── Stored records ──

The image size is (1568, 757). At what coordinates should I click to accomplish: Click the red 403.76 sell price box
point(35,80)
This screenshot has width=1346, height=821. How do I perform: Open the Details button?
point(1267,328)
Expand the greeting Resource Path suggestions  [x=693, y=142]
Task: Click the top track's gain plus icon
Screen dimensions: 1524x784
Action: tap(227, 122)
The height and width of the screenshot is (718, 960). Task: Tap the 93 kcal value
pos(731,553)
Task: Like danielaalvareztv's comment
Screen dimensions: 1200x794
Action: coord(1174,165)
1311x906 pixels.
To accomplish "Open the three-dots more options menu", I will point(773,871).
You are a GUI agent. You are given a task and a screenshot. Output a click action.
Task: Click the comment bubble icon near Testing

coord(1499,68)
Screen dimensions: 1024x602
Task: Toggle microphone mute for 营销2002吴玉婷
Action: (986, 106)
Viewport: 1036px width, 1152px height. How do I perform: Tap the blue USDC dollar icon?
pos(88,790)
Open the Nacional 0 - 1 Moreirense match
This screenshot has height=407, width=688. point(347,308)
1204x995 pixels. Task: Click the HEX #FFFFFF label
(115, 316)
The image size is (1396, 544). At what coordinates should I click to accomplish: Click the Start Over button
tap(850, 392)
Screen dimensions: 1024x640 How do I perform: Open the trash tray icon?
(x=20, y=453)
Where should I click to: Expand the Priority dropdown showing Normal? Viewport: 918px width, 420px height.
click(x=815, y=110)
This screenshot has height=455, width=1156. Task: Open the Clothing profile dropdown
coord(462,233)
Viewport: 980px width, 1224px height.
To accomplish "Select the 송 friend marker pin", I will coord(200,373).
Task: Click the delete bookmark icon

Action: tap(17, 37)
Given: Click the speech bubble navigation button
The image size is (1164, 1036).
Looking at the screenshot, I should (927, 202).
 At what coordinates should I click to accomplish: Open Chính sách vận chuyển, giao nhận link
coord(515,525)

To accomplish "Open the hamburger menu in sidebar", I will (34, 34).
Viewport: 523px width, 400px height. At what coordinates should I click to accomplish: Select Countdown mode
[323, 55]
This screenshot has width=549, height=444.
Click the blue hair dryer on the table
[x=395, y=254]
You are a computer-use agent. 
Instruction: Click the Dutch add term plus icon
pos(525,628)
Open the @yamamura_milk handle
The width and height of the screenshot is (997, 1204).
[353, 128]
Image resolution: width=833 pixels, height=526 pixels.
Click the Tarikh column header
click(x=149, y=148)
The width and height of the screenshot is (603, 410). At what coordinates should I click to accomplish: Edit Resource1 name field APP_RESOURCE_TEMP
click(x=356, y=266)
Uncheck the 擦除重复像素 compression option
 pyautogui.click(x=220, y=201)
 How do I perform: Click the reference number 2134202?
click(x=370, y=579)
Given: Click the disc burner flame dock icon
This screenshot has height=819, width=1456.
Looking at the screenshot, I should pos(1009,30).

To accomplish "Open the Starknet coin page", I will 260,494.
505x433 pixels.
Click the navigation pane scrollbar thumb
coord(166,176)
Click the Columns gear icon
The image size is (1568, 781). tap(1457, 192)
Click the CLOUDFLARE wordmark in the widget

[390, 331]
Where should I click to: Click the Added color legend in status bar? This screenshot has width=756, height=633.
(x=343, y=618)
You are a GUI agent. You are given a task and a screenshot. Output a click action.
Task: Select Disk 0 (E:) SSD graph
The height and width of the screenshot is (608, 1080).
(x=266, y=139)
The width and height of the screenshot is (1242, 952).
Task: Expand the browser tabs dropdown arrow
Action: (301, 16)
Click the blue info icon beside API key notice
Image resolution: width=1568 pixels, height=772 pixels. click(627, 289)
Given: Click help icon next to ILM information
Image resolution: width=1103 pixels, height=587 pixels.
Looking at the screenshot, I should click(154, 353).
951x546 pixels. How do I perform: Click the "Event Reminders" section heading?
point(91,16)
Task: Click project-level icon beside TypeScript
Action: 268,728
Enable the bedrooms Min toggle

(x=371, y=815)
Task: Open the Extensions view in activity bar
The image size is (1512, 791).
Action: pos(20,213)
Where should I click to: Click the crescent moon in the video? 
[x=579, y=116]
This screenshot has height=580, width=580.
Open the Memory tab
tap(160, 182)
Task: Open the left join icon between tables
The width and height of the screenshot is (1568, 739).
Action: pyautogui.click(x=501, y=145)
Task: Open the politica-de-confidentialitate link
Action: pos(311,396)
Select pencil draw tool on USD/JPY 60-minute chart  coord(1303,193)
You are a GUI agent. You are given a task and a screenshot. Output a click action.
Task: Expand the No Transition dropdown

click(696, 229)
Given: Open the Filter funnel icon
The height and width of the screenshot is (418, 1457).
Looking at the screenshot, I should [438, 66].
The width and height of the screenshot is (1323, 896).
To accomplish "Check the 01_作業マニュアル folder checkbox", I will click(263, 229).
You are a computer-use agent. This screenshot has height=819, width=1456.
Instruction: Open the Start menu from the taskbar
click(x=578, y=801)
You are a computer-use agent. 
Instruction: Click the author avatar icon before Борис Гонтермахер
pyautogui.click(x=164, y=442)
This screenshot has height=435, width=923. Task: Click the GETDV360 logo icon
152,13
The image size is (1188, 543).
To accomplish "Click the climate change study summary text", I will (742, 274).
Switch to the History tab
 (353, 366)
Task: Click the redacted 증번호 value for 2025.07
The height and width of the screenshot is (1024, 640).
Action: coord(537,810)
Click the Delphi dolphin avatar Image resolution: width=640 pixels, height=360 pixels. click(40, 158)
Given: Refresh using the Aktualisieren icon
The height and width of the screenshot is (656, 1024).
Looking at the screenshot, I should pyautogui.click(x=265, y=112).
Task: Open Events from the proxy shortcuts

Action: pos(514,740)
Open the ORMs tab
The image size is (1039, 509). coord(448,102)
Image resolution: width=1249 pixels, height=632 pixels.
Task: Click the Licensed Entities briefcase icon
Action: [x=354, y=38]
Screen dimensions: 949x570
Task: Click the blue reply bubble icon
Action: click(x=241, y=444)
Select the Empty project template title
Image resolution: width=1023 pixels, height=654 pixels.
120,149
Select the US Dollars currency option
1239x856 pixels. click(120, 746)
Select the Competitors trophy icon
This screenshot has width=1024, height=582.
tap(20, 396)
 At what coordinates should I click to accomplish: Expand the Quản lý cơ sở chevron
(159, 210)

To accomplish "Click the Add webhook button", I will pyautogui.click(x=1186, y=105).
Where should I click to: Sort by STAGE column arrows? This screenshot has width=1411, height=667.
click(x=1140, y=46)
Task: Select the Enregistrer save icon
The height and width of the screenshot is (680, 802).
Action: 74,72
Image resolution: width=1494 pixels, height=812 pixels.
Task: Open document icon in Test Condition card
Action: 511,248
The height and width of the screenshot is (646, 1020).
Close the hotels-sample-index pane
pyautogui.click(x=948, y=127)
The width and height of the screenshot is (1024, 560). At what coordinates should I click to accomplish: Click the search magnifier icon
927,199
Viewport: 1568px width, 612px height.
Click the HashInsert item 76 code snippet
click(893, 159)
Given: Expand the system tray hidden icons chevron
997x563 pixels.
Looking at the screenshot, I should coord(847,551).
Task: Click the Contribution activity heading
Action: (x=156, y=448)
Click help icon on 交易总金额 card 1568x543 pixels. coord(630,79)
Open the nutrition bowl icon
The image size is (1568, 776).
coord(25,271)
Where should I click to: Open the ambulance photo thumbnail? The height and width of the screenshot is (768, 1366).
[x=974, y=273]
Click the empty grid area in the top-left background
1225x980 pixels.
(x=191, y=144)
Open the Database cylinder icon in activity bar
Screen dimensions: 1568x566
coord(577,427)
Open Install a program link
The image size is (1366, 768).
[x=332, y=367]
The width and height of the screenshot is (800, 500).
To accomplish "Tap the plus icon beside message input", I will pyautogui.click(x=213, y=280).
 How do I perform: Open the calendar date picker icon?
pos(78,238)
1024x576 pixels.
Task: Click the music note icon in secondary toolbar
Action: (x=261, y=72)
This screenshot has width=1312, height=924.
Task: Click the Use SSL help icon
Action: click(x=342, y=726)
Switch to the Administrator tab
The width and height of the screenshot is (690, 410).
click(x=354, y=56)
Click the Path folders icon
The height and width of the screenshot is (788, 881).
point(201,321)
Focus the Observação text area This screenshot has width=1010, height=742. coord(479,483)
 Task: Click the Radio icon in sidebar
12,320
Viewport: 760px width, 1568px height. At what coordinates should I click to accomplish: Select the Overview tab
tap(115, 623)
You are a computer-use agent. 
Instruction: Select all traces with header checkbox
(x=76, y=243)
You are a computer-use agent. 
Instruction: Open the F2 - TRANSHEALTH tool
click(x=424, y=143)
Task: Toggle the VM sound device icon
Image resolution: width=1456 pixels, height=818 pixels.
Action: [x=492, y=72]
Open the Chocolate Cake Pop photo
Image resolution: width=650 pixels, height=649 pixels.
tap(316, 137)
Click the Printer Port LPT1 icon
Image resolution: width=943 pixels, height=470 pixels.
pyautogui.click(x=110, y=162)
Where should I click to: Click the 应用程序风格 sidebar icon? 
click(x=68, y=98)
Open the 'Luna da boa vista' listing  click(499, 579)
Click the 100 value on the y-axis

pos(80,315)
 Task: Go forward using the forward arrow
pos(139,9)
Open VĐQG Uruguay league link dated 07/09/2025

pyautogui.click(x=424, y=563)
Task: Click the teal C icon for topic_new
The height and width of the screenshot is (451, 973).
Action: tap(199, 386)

───

Set problem - List the data as a numbered list, beginning with the line containing "1204x995 pixels. Task: Click" and continuing through the line containing "[x=395, y=254]", both included, with blank lines omitted.

Final result -
1. 1204x995 pixels. Task: Click the HEX #FFFFFF label
2. (115, 316)
3. The image size is (1396, 544). At what coordinates should I click to accomplish: Click the Start Over button
4. tap(850, 392)
5. Screen dimensions: 1024x640 How do I perform: Open the trash tray icon?
6. (x=20, y=453)
7. Where should I click to: Expand the Priority dropdown showing Normal? Viewport: 918px width, 420px height.
8. click(x=815, y=110)
9. This screenshot has height=455, width=1156. Task: Open the Clothing profile dropdown
10. coord(462,233)
11. Viewport: 980px width, 1224px height.
12. To accomplish "Select the 송 friend marker pin", I will coord(200,373).
13. Task: Click the delete bookmark icon
14. Action: tap(17, 37)
15. Given: Click the speech bubble navigation button
16. The image size is (1164, 1036).
17. Looking at the screenshot, I should (927, 202).
18.  At what coordinates should I click to accomplish: Open Chính sách vận chuyển, giao nhận link
19. coord(515,525)
20. To accomplish "Open the hamburger menu in sidebar", I will (34, 34).
21. Viewport: 523px width, 400px height. At what coordinates should I click to accomplish: Select Countdown mode
22. [323, 55]
23. This screenshot has width=549, height=444.
24. Click the blue hair dryer on the table
25. [x=395, y=254]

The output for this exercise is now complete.